### Action item
Output the data exactly, with every line intact.

*** Opening Task data ***

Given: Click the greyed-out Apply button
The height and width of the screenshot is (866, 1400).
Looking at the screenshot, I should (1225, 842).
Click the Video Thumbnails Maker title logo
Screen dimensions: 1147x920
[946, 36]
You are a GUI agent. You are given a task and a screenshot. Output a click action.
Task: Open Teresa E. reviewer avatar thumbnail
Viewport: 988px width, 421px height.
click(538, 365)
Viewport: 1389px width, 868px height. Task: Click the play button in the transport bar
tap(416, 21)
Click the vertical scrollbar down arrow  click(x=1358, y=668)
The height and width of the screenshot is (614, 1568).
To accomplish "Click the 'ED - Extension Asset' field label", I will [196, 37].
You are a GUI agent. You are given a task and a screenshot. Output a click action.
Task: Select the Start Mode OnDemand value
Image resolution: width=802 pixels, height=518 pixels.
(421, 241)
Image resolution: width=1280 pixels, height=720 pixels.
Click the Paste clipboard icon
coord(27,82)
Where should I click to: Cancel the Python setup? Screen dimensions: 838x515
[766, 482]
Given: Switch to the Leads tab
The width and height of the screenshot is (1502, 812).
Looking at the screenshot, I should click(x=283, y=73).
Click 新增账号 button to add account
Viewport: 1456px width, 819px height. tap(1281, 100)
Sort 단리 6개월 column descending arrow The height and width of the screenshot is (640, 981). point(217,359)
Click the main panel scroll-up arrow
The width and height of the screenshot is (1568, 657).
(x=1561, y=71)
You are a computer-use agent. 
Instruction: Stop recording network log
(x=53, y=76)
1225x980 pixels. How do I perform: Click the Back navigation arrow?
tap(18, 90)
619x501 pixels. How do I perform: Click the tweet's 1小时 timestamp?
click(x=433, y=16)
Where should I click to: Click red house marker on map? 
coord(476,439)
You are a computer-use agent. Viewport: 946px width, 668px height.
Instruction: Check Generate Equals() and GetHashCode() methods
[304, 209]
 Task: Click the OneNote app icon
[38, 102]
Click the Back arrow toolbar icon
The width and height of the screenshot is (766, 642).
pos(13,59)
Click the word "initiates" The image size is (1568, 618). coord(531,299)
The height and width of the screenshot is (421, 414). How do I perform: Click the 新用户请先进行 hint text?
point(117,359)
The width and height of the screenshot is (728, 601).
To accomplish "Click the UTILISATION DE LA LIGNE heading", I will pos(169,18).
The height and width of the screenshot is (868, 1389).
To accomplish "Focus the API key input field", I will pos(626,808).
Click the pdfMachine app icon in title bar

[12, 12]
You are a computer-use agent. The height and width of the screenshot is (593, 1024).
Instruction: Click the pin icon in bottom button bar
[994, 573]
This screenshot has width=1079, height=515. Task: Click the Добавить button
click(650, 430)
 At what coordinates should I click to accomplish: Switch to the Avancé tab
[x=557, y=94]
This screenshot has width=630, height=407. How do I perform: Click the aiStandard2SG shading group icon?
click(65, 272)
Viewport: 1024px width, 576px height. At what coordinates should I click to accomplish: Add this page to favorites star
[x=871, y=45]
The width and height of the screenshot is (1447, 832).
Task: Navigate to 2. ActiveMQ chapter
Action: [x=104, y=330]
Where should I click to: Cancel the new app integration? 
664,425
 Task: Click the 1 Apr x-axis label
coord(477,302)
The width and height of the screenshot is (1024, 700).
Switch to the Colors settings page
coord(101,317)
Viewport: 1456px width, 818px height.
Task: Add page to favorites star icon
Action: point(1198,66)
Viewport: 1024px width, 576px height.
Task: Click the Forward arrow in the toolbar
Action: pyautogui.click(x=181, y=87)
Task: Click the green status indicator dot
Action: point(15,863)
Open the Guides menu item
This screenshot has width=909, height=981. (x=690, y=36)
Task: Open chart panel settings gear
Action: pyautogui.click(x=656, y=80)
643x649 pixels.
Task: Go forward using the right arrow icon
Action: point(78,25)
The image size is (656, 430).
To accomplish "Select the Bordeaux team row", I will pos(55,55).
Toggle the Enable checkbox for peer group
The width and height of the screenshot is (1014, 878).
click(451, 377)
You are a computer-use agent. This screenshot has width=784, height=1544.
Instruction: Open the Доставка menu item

*** Closing Task data ***

### Result for this exercise
Given: Click the greyed-out Apply button
The height and width of the screenshot is (866, 1400).
Looking at the screenshot, I should (1225, 842).
Click the Video Thumbnails Maker title logo
Screen dimensions: 1147x920
[946, 36]
You are a GUI agent. You are given a task and a screenshot. Output a click action.
Task: Open Teresa E. reviewer avatar thumbnail
Viewport: 988px width, 421px height.
click(538, 365)
Viewport: 1389px width, 868px height. Task: Click the play button in the transport bar
tap(416, 21)
Click the vertical scrollbar down arrow  click(x=1358, y=668)
The height and width of the screenshot is (614, 1568).
To accomplish "Click the 'ED - Extension Asset' field label", I will [196, 37].
You are a GUI agent. You are given a task and a screenshot. Output a click action.
Task: Select the Start Mode OnDemand value
Image resolution: width=802 pixels, height=518 pixels.
(421, 241)
Image resolution: width=1280 pixels, height=720 pixels.
Click the Paste clipboard icon
coord(27,82)
Where should I click to: Cancel the Python setup? Screen dimensions: 838x515
[766, 482]
Given: Switch to the Leads tab
The width and height of the screenshot is (1502, 812).
Looking at the screenshot, I should click(x=283, y=73).
Click 新增账号 button to add account
Viewport: 1456px width, 819px height. tap(1281, 100)
Sort 단리 6개월 column descending arrow The height and width of the screenshot is (640, 981). point(217,359)
Click the main panel scroll-up arrow
The width and height of the screenshot is (1568, 657).
(x=1561, y=71)
You are a computer-use agent. 
Instruction: Stop recording network log
(x=53, y=76)
1225x980 pixels. How do I perform: Click the Back navigation arrow?
tap(18, 90)
619x501 pixels. How do I perform: Click the tweet's 1小时 timestamp?
click(x=433, y=16)
Where should I click to: Click red house marker on map? 
coord(476,439)
You are a computer-use agent. Viewport: 946px width, 668px height.
Instruction: Check Generate Equals() and GetHashCode() methods
[304, 209]
 Task: Click the OneNote app icon
[38, 102]
Click the Back arrow toolbar icon
The width and height of the screenshot is (766, 642).
pos(13,59)
Click the word "initiates" The image size is (1568, 618). coord(531,299)
The height and width of the screenshot is (421, 414). How do I perform: Click the 新用户请先进行 hint text?
point(117,359)
The width and height of the screenshot is (728, 601).
To accomplish "Click the UTILISATION DE LA LIGNE heading", I will pos(169,18).
The height and width of the screenshot is (868, 1389).
To accomplish "Focus the API key input field", I will pos(626,808).
Click the pdfMachine app icon in title bar

[12, 12]
You are a computer-use agent. The height and width of the screenshot is (593, 1024).
Instruction: Click the pin icon in bottom button bar
[994, 573]
This screenshot has width=1079, height=515. Task: Click the Добавить button
click(650, 430)
 At what coordinates should I click to accomplish: Switch to the Avancé tab
[x=557, y=94]
This screenshot has width=630, height=407. How do I perform: Click the aiStandard2SG shading group icon?
click(65, 272)
Viewport: 1024px width, 576px height. At what coordinates should I click to accomplish: Add this page to favorites star
[x=871, y=45]
The width and height of the screenshot is (1447, 832).
Task: Navigate to 2. ActiveMQ chapter
Action: [x=104, y=330]
Where should I click to: Cancel the new app integration? 
664,425
 Task: Click the 1 Apr x-axis label
coord(477,302)
The width and height of the screenshot is (1024, 700).
Switch to the Colors settings page
coord(101,317)
Viewport: 1456px width, 818px height.
Task: Add page to favorites star icon
Action: point(1198,66)
Viewport: 1024px width, 576px height.
Task: Click the Forward arrow in the toolbar
Action: pyautogui.click(x=181, y=87)
Task: Click the green status indicator dot
Action: point(15,863)
Open the Guides menu item
This screenshot has width=909, height=981. (x=690, y=36)
Task: Open chart panel settings gear
Action: pyautogui.click(x=656, y=80)
643x649 pixels.
Task: Go forward using the right arrow icon
Action: point(78,25)
The image size is (656, 430).
To accomplish "Select the Bordeaux team row", I will pos(55,55).
Toggle the Enable checkbox for peer group
The width and height of the screenshot is (1014, 878).
click(451, 377)
You are a computer-use agent. This screenshot has width=784, height=1544.
Instruction: Open the Доставка menu item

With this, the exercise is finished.